L'essor de l'Asie ne repose plus sur une seule nation, la Chine, même si cette dernière continue de croître à un rythme soutenu même si moins rapide, mais sur l'ensemble de l’Asie, tout particulièrement de l'ASEAN. Avec une population de 700 millions de consommateurs, cette dernière est appelée à voir son rôle croître dans une zone économique APAC de plus en plus intégrée. Le leadership de cette région, donc du monde entier, sera fragmenté, celui de la Chine que l’on annonce depuis des années pourrait être partagé avec d’autres acteurs en Asie. 

Quels sont les freins à un leadership chinois?

Ils sont principalement de trois ordres, politique, économique, et démographique. Le business model de l’Empire du milieu est très largement fondé sur l’immobilier et l’endettement, sa croissance dépend de celle de la dette, tout comme celui des Etats-Unis il y a une dizaine d’années – et aujourd’hui. Ce modèle doit être adapté, ce que les décideurs politiques chinois s’efforcent de faire s’attelant à la promotion d’une économie plus diversifiée et équilibrée. Il y va de la capacité de la Chine à affirmer son leadership mondial 

Le déclin démographique pourrait-il remettre en cause le passage de leadership de l’Occident à l’Asie?
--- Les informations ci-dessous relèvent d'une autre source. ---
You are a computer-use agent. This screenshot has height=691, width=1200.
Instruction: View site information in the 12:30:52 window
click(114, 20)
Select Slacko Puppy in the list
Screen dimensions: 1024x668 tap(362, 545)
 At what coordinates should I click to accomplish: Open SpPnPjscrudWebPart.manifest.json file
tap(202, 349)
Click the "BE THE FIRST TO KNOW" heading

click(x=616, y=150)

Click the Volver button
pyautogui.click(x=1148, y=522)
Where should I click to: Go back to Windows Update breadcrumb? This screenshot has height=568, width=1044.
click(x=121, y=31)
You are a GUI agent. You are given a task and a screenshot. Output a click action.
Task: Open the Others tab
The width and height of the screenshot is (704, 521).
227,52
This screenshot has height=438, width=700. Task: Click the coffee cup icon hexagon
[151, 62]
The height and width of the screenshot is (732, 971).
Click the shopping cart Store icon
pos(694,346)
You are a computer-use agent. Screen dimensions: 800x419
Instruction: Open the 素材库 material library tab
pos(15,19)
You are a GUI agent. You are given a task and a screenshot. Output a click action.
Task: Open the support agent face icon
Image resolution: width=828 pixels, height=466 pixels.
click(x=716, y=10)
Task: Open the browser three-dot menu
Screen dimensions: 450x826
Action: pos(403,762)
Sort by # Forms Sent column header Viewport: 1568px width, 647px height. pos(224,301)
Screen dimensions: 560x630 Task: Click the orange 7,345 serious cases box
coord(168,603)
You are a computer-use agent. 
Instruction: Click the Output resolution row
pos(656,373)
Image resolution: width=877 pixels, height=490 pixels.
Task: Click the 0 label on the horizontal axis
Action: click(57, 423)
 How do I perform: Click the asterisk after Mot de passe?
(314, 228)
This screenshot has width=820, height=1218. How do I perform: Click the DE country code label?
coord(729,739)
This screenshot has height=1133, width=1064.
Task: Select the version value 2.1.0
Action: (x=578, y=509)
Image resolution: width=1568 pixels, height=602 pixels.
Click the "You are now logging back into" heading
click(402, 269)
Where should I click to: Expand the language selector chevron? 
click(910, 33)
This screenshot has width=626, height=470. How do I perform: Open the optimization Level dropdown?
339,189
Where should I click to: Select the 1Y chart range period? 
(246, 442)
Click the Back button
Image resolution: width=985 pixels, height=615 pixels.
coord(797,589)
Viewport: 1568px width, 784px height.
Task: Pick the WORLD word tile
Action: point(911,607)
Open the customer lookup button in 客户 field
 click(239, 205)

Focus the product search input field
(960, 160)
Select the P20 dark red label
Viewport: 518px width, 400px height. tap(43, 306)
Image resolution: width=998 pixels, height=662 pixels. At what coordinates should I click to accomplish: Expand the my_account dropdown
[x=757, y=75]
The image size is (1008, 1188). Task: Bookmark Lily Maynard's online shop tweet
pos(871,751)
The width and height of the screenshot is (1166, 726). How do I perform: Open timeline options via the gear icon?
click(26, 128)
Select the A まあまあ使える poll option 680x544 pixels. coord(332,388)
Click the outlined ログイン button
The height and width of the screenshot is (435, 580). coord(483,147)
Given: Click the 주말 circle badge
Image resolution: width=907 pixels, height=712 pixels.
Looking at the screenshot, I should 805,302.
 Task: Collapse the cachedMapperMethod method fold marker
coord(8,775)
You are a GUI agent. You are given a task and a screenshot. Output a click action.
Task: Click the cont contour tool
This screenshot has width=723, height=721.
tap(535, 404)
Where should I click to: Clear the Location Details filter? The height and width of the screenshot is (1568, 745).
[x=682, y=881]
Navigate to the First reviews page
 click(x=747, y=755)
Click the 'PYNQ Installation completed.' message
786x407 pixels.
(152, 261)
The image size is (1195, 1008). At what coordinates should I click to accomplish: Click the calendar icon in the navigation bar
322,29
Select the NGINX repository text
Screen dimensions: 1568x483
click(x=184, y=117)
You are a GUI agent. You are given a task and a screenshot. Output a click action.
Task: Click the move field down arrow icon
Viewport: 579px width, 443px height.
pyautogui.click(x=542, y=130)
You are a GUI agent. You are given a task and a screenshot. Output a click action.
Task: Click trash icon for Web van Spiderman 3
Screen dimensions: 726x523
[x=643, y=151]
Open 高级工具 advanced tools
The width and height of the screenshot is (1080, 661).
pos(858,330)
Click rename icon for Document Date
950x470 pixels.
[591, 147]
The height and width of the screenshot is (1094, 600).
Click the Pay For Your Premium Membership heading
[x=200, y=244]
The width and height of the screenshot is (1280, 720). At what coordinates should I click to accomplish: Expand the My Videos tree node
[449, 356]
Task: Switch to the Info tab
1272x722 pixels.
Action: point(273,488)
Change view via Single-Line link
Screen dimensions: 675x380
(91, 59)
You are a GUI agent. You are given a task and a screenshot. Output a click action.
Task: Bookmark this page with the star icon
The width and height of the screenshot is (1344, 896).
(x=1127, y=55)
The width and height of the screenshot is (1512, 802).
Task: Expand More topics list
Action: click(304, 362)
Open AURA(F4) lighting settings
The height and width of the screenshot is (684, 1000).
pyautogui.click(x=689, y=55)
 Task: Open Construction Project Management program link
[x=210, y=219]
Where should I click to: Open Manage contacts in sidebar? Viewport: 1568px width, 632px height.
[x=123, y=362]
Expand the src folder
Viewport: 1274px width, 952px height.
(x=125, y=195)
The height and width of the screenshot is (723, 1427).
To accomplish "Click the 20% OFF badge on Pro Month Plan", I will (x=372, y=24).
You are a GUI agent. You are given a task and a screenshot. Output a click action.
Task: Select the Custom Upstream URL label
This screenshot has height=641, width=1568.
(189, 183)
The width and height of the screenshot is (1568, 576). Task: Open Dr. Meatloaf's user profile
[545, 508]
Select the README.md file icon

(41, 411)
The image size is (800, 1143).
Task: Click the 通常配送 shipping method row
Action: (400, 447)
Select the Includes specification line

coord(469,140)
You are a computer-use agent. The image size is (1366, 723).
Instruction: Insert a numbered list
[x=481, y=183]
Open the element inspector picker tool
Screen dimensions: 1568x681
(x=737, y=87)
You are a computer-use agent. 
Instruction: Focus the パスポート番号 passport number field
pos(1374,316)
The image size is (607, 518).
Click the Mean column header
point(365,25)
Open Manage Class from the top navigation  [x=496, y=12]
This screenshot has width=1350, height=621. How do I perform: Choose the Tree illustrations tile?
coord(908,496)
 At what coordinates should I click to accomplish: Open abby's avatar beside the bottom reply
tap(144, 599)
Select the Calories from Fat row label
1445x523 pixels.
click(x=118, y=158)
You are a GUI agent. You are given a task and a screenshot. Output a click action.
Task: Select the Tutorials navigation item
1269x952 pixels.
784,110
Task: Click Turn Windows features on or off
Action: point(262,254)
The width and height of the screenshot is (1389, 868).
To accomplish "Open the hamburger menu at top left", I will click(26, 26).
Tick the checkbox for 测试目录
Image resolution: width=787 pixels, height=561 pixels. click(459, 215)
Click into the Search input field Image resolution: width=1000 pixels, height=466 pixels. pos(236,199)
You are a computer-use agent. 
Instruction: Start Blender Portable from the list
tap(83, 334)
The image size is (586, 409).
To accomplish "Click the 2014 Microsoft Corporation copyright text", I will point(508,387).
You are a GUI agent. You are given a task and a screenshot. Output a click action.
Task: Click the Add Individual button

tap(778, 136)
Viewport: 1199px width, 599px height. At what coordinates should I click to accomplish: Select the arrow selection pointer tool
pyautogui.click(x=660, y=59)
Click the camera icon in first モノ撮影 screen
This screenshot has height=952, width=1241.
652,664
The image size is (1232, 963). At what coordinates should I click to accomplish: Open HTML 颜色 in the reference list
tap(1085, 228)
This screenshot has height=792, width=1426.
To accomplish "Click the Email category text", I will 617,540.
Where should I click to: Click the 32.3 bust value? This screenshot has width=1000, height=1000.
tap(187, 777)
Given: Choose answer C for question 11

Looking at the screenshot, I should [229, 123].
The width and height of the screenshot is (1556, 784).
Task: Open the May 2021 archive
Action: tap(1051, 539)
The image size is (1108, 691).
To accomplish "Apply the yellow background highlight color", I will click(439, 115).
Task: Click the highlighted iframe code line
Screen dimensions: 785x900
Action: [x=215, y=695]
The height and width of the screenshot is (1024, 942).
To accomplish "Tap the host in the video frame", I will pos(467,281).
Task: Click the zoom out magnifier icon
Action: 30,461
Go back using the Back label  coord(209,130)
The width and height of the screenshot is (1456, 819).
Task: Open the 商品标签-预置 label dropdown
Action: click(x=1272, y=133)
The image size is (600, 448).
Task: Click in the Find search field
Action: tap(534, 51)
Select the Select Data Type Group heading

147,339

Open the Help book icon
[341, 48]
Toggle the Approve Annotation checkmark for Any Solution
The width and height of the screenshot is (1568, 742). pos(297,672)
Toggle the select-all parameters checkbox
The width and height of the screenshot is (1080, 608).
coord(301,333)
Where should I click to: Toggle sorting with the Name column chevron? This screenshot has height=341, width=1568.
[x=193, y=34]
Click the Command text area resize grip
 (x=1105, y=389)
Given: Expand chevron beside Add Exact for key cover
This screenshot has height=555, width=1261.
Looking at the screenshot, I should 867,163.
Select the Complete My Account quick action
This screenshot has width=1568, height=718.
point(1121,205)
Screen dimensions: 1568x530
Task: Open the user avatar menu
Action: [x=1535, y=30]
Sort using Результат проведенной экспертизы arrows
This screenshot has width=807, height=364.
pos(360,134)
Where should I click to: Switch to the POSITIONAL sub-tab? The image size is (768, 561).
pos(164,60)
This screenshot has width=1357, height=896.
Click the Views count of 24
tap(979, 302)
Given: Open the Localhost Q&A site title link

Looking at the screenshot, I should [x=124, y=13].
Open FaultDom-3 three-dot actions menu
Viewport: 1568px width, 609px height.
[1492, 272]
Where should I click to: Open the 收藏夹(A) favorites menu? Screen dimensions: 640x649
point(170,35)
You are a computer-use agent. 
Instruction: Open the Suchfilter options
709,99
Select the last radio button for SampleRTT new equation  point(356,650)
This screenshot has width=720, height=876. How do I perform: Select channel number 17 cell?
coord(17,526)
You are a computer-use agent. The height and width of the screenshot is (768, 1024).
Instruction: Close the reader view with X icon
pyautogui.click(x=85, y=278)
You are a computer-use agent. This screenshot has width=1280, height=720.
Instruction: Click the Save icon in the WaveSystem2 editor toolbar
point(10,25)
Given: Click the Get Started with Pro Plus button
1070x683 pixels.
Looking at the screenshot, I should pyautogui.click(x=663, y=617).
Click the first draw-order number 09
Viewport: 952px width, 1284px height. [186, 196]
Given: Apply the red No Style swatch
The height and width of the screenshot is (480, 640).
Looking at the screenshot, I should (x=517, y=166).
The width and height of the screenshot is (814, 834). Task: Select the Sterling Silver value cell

L'influence croissante de la région intervient à un moment où l'équilibre mondial des pouvoirs est beaucoup moins concentré dans une seule puissance ou alliance qu'à aucun autre moment depuis la fin de la Seconde Guerre mondiale. Il y a 6 ou 7 ans, tout le monde s’accordait pour dire que la Chine, et l’Asie dans sa, globalité deviendrait la première puissance mondiale. C’était sans compter sur la stagnation démographique que connaît la région, Inde mise à part. Les deux ou trois prochaines décennies verront la démographie prendre une place prépondérante dans les agendas politiques.

Quid du défi écologique? 

Tous les pays sont sincères lorsqu’ils se prononcent pour une économie Net Zero. La Chine aussi, qui s’est engagée à faire sa part du chemin vers le Net Zero. La vraie question est: les décideurs politiques sont-ils prêts à faire les sacrifices pour y arriver? Plus dur est l’objectif à atteindre, donc la voie à parcourir, plus ambiguë est la réponse. Ce qui est sûr, c’est que, si important soit l’alignement des économies asiatiques sur une trajectoire ambitieuse de réduction des émissions et de transition énergétique, le leadership sur ces thèmes est européen. 

 

1 «Age of Asia: Rise of a Multipolar World», octobre 2021.